The World War Two resistance movie genre has been reinventing itself recently. After a long and established tradition of films focusing on the struggles of partisans in Nazi-occupied France, the searchlight has been trained on similar tales of resistance by brave Norwegians (Max Manus: Man Of War), Danes (Flame And Citron) and Belarusians (Defiance).

Army Of Crime, directed by Robert Guédiguian, may be set in the more familiar cinematic territory of wartime Paris, but it tells the equally unheralded true story of an eclectic group of émigrés, intellectuals, communists and youths who conducted an ongoing underground battle against the German army and the collaborating French police. Led by Armenian poet Missak Manouchian (played by Simon Abkarian), these 22 men and one woman – Missak’s wife Mélinée (Virginie Ledoyen) – were an increasingly irritating thorn in the side of the Nazis.

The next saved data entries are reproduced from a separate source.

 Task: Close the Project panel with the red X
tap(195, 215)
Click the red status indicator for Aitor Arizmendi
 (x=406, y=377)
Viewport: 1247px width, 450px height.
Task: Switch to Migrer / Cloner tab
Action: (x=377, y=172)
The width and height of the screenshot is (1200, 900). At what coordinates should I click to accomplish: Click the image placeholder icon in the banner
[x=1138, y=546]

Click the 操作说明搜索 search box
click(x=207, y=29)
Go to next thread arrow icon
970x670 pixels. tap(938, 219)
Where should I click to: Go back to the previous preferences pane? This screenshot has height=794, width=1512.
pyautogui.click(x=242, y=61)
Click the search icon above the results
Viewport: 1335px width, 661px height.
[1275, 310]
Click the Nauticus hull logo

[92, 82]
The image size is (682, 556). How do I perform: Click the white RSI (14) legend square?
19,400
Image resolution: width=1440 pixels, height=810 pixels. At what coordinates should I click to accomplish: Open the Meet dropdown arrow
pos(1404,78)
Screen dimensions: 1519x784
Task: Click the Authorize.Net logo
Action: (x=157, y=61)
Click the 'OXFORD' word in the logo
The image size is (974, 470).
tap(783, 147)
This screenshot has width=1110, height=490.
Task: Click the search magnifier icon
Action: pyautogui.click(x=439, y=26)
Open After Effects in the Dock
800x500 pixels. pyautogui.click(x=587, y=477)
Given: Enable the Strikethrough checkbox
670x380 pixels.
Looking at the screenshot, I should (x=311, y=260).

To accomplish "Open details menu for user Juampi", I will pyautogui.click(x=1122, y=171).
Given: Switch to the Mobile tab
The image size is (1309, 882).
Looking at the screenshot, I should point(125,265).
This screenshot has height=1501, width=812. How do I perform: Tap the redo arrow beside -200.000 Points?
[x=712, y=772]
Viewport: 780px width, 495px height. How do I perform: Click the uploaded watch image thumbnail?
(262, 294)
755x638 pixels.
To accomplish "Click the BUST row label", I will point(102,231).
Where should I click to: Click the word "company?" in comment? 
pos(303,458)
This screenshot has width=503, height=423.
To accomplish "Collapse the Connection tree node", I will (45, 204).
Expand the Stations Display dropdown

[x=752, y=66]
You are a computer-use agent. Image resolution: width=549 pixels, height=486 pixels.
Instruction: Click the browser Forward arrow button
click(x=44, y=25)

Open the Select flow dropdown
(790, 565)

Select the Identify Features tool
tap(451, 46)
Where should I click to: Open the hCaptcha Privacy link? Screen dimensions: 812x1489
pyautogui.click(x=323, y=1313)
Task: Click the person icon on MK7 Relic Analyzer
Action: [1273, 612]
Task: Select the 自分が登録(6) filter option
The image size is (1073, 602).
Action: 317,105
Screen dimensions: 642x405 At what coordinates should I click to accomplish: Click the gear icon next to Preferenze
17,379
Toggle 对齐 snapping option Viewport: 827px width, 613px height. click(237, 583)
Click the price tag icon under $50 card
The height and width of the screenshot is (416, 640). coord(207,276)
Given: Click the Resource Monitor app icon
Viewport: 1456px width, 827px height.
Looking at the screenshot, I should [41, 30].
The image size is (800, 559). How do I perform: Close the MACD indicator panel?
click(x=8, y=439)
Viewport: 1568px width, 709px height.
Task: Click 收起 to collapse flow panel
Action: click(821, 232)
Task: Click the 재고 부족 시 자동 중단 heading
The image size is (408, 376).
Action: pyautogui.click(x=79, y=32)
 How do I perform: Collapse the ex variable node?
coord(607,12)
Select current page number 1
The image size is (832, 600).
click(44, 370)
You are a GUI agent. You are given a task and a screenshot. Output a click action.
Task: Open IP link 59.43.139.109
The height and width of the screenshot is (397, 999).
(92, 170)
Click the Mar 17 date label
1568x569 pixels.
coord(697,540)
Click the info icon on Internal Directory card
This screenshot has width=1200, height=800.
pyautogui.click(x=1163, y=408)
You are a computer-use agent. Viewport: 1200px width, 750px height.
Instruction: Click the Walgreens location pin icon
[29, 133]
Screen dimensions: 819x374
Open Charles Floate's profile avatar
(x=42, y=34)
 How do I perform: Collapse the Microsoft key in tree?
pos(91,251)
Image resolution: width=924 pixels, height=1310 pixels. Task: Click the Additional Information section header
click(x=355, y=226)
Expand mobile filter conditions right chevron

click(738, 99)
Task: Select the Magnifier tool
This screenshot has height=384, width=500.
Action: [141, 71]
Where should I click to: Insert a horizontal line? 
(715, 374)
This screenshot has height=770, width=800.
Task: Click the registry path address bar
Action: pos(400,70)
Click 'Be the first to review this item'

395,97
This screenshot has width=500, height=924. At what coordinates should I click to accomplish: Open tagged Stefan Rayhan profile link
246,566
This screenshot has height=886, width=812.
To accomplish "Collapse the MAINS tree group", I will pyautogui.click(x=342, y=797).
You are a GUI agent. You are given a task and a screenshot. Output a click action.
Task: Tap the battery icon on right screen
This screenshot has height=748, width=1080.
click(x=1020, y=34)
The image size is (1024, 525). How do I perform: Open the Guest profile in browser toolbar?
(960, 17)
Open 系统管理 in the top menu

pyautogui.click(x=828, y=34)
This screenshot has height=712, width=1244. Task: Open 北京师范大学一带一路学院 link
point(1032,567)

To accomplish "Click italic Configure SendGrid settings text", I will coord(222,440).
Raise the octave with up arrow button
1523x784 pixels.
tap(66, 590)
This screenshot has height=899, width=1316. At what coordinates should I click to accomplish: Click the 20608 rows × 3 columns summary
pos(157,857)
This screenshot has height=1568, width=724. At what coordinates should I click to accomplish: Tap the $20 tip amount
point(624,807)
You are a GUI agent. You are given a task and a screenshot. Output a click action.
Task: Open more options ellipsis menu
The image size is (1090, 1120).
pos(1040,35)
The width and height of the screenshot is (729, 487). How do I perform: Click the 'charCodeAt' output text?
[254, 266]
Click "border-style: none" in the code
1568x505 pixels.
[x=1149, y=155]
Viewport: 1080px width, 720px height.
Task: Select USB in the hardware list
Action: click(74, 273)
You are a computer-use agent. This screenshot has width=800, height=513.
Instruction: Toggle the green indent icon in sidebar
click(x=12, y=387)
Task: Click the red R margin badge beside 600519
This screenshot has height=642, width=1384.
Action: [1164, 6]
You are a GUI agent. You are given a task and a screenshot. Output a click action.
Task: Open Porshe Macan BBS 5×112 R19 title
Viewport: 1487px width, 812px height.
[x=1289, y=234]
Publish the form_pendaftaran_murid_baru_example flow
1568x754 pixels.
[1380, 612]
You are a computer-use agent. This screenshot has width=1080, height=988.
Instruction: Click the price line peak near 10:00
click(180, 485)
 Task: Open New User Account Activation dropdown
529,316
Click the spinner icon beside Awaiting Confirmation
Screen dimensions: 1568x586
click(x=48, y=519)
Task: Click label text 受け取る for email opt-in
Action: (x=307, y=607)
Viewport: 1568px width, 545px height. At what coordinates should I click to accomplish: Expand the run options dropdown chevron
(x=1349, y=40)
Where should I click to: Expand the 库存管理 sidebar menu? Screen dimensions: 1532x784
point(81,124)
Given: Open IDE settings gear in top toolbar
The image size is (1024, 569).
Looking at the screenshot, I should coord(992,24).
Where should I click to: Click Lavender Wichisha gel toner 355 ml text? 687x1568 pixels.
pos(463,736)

Like Rachid Bouchareb’s Days Of Glory from 2007, which highlighted the contribution of Algerian servicemen to France’s war effort and their subsequent appalling treatment by generations of postwar French governments, Army Of Crime is clearly an important film. As befits his subject, Guédiguian weaves the complicated stories of the various freedom fighters – many of whom would warrant a film of their own – into a cohesive narrative, while the entire cast deliver fine performances. The period detail is also convincingly authentic, as the city of lights is depicted as a dark-hearted home of treachery and betrayal.

Unfortunately, Guédiguian's viande et pommes de terre directing style leaves this chronicle of remarkable heroism feeling curiously flat. Dramatic tension often unravels thanks to anticlimactic scene changes, while a number of important developments occur off camera. Apart from one - literally - gut-churning scene, the horrors of living a jackboot-shadowed existence are suggested rather than depicted. The film cries out for the nerve-shredding touch of a Jean-Pierre Melville, whose 1969 French resistance masterpiece Army Of Shadows held the viewer in a vice-like grip from beginning to end.

Army Of Crime is a solid addition to the genre, but it could have been irresistible.

Army Of Crime (Optimum Home Entertainment) is out now on DVD and Blu-ray.